EXERCISE PROMPT: Please copy out these entries line for line, all of them, without changing anything.

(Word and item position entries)
________________

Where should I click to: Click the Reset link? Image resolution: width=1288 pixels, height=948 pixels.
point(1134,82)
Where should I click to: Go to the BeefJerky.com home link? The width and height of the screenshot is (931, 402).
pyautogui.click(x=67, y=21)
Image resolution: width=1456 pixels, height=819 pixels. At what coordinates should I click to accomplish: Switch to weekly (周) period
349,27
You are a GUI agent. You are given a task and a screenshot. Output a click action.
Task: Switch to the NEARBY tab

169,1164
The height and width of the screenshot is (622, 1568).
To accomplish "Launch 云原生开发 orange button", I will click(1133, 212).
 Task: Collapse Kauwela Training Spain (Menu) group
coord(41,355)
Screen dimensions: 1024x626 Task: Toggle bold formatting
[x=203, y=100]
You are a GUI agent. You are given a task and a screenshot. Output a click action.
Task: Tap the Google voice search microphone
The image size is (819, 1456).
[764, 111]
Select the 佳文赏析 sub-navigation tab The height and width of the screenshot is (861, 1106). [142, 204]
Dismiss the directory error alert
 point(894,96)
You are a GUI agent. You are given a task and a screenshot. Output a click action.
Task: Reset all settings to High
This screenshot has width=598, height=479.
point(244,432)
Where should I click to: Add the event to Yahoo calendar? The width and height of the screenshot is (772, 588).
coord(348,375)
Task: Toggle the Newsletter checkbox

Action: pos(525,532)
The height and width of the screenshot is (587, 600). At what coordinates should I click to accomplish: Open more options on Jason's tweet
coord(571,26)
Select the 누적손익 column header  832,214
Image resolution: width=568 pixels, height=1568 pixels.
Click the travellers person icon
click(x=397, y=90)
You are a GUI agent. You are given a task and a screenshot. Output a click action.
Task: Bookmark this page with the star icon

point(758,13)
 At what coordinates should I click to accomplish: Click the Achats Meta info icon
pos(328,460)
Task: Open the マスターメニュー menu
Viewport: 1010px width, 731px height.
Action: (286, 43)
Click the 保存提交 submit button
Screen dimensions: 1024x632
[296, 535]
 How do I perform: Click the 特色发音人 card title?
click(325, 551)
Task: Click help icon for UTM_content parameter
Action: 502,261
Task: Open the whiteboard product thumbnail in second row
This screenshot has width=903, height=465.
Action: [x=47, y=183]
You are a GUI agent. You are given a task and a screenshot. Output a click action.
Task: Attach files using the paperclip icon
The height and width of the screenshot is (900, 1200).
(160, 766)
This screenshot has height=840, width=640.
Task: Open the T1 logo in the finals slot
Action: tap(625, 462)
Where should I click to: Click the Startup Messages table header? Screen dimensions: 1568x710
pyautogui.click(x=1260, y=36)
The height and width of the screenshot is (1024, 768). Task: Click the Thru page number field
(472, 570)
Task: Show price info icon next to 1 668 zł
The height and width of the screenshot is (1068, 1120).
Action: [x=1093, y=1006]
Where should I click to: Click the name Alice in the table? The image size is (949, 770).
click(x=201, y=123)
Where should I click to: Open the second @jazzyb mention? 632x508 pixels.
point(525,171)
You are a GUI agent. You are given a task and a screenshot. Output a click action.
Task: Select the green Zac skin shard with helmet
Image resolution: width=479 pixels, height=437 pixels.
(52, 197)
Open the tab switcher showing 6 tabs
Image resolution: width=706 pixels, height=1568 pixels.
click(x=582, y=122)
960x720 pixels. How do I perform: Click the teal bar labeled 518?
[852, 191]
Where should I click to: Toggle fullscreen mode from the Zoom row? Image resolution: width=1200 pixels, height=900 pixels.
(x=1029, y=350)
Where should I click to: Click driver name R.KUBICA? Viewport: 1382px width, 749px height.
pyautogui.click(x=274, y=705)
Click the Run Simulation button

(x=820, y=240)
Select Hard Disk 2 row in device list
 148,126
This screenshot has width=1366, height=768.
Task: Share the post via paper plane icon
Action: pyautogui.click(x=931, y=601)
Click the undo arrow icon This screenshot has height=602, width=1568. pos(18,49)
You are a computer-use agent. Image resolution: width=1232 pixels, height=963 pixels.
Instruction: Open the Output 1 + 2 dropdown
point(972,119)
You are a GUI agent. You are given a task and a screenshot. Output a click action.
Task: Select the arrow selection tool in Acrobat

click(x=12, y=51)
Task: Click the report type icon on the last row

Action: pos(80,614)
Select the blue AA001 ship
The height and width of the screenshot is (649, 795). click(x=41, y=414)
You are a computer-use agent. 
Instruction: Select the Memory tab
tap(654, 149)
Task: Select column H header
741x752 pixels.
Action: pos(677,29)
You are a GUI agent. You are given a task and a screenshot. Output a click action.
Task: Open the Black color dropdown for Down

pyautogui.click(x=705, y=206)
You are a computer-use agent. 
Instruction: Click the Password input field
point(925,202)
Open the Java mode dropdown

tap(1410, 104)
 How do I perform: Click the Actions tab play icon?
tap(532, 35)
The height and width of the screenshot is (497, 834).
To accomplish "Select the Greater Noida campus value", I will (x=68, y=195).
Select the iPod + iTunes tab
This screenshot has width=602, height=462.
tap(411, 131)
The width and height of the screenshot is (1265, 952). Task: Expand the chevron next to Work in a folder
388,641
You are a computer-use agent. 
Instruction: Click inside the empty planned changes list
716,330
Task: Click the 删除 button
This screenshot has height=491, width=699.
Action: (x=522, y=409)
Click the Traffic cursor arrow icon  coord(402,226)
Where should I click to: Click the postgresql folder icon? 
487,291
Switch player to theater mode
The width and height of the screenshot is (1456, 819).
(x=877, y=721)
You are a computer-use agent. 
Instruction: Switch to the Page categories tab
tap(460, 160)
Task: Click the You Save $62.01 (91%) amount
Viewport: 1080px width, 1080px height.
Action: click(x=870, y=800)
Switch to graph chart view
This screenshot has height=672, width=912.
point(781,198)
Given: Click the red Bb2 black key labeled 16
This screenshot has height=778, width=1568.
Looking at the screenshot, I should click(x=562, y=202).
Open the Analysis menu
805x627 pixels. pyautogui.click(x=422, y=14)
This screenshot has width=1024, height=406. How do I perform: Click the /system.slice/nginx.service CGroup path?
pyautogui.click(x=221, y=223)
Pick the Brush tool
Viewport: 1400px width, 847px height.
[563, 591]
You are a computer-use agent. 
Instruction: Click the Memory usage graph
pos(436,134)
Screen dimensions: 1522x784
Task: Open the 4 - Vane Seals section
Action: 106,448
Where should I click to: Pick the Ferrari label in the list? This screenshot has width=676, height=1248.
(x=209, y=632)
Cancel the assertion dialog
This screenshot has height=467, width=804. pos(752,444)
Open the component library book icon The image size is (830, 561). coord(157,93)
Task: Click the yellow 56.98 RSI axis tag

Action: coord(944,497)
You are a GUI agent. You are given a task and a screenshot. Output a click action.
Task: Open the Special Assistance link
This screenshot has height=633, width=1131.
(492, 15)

________________

SOLUTION TO THIS EXERCISE:
Where should I click to: Click the Reset link? Image resolution: width=1288 pixels, height=948 pixels.
point(1134,82)
Where should I click to: Go to the BeefJerky.com home link? The width and height of the screenshot is (931, 402).
pyautogui.click(x=67, y=21)
Image resolution: width=1456 pixels, height=819 pixels. At what coordinates should I click to accomplish: Switch to weekly (周) period
349,27
You are a GUI agent. You are given a task and a screenshot. Output a click action.
Task: Switch to the NEARBY tab

169,1164
The height and width of the screenshot is (622, 1568).
To accomplish "Launch 云原生开发 orange button", I will click(1133, 212).
 Task: Collapse Kauwela Training Spain (Menu) group
coord(41,355)
Screen dimensions: 1024x626 Task: Toggle bold formatting
[x=203, y=100]
You are a GUI agent. You are given a task and a screenshot. Output a click action.
Task: Tap the Google voice search microphone
The image size is (819, 1456).
[764, 111]
Select the 佳文赏析 sub-navigation tab The height and width of the screenshot is (861, 1106). [142, 204]
Dismiss the directory error alert
 point(894,96)
You are a GUI agent. You are given a task and a screenshot. Output a click action.
Task: Reset all settings to High
This screenshot has width=598, height=479.
point(244,432)
Where should I click to: Add the event to Yahoo calendar? The width and height of the screenshot is (772, 588).
coord(348,375)
Task: Toggle the Newsletter checkbox

Action: pos(525,532)
The height and width of the screenshot is (587, 600). At what coordinates should I click to accomplish: Open more options on Jason's tweet
coord(571,26)
Select the 누적손익 column header  832,214
Image resolution: width=568 pixels, height=1568 pixels.
Click the travellers person icon
click(x=397, y=90)
You are a GUI agent. You are given a task and a screenshot. Output a click action.
Task: Bookmark this page with the star icon

point(758,13)
 At what coordinates should I click to accomplish: Click the Achats Meta info icon
pos(328,460)
Task: Open the マスターメニュー menu
Viewport: 1010px width, 731px height.
Action: (286, 43)
Click the 保存提交 submit button
Screen dimensions: 1024x632
[296, 535]
 How do I perform: Click the 特色发音人 card title?
click(325, 551)
Task: Click help icon for UTM_content parameter
Action: 502,261
Task: Open the whiteboard product thumbnail in second row
This screenshot has width=903, height=465.
Action: [x=47, y=183]
You are a GUI agent. You are given a task and a screenshot. Output a click action.
Task: Attach files using the paperclip icon
The height and width of the screenshot is (900, 1200).
(160, 766)
This screenshot has height=840, width=640.
Task: Open the T1 logo in the finals slot
Action: tap(625, 462)
Where should I click to: Click the Startup Messages table header? Screen dimensions: 1568x710
pyautogui.click(x=1260, y=36)
The height and width of the screenshot is (1024, 768). Task: Click the Thru page number field
(472, 570)
Task: Show price info icon next to 1 668 zł
The height and width of the screenshot is (1068, 1120).
Action: [x=1093, y=1006]
Where should I click to: Click the name Alice in the table? The image size is (949, 770).
click(x=201, y=123)
Where should I click to: Open the second @jazzyb mention? 632x508 pixels.
point(525,171)
You are a GUI agent. You are given a task and a screenshot. Output a click action.
Task: Select the green Zac skin shard with helmet
Image resolution: width=479 pixels, height=437 pixels.
(52, 197)
Open the tab switcher showing 6 tabs
Image resolution: width=706 pixels, height=1568 pixels.
click(x=582, y=122)
960x720 pixels. How do I perform: Click the teal bar labeled 518?
[852, 191]
Where should I click to: Toggle fullscreen mode from the Zoom row? Image resolution: width=1200 pixels, height=900 pixels.
(x=1029, y=350)
Where should I click to: Click driver name R.KUBICA? Viewport: 1382px width, 749px height.
pyautogui.click(x=274, y=705)
Click the Run Simulation button

(x=820, y=240)
Select Hard Disk 2 row in device list
 148,126
This screenshot has width=1366, height=768.
Task: Share the post via paper plane icon
Action: pyautogui.click(x=931, y=601)
Click the undo arrow icon This screenshot has height=602, width=1568. pos(18,49)
You are a computer-use agent. Image resolution: width=1232 pixels, height=963 pixels.
Instruction: Open the Output 1 + 2 dropdown
point(972,119)
You are a GUI agent. You are given a task and a screenshot. Output a click action.
Task: Select the arrow selection tool in Acrobat

click(x=12, y=51)
Task: Click the report type icon on the last row

Action: pos(80,614)
Select the blue AA001 ship
The height and width of the screenshot is (649, 795). click(x=41, y=414)
You are a computer-use agent. 
Instruction: Select the Memory tab
tap(654, 149)
Task: Select column H header
741x752 pixels.
Action: pos(677,29)
You are a GUI agent. You are given a task and a screenshot. Output a click action.
Task: Open the Black color dropdown for Down

pyautogui.click(x=705, y=206)
You are a computer-use agent. 
Instruction: Click the Password input field
point(925,202)
Open the Java mode dropdown

tap(1410, 104)
 How do I perform: Click the Actions tab play icon?
tap(532, 35)
The height and width of the screenshot is (497, 834).
To accomplish "Select the Greater Noida campus value", I will (x=68, y=195).
Select the iPod + iTunes tab
This screenshot has width=602, height=462.
tap(411, 131)
The width and height of the screenshot is (1265, 952). Task: Expand the chevron next to Work in a folder
388,641
You are a computer-use agent. 
Instruction: Click inside the empty planned changes list
716,330
Task: Click the 删除 button
This screenshot has height=491, width=699.
Action: (x=522, y=409)
Click the Traffic cursor arrow icon  coord(402,226)
Where should I click to: Click the postgresql folder icon? 
487,291
Switch player to theater mode
The width and height of the screenshot is (1456, 819).
(x=877, y=721)
You are a computer-use agent. 
Instruction: Switch to the Page categories tab
tap(460, 160)
Task: Click the You Save $62.01 (91%) amount
Viewport: 1080px width, 1080px height.
Action: click(x=870, y=800)
Switch to graph chart view
This screenshot has height=672, width=912.
point(781,198)
Given: Click the red Bb2 black key labeled 16
This screenshot has height=778, width=1568.
Looking at the screenshot, I should click(x=562, y=202).
Open the Analysis menu
805x627 pixels. pyautogui.click(x=422, y=14)
This screenshot has width=1024, height=406. How do I perform: Click the /system.slice/nginx.service CGroup path?
pyautogui.click(x=221, y=223)
Pick the Brush tool
Viewport: 1400px width, 847px height.
[563, 591]
You are a computer-use agent. 
Instruction: Click the Memory usage graph
pos(436,134)
Screen dimensions: 1522x784
Task: Open the 4 - Vane Seals section
Action: 106,448
Where should I click to: Pick the Ferrari label in the list? This screenshot has width=676, height=1248.
(x=209, y=632)
Cancel the assertion dialog
This screenshot has height=467, width=804. pos(752,444)
Open the component library book icon The image size is (830, 561). coord(157,93)
Task: Click the yellow 56.98 RSI axis tag

Action: coord(944,497)
You are a GUI agent. You are given a task and a screenshot. Output a click action.
Task: Open the Special Assistance link
This screenshot has height=633, width=1131.
(492, 15)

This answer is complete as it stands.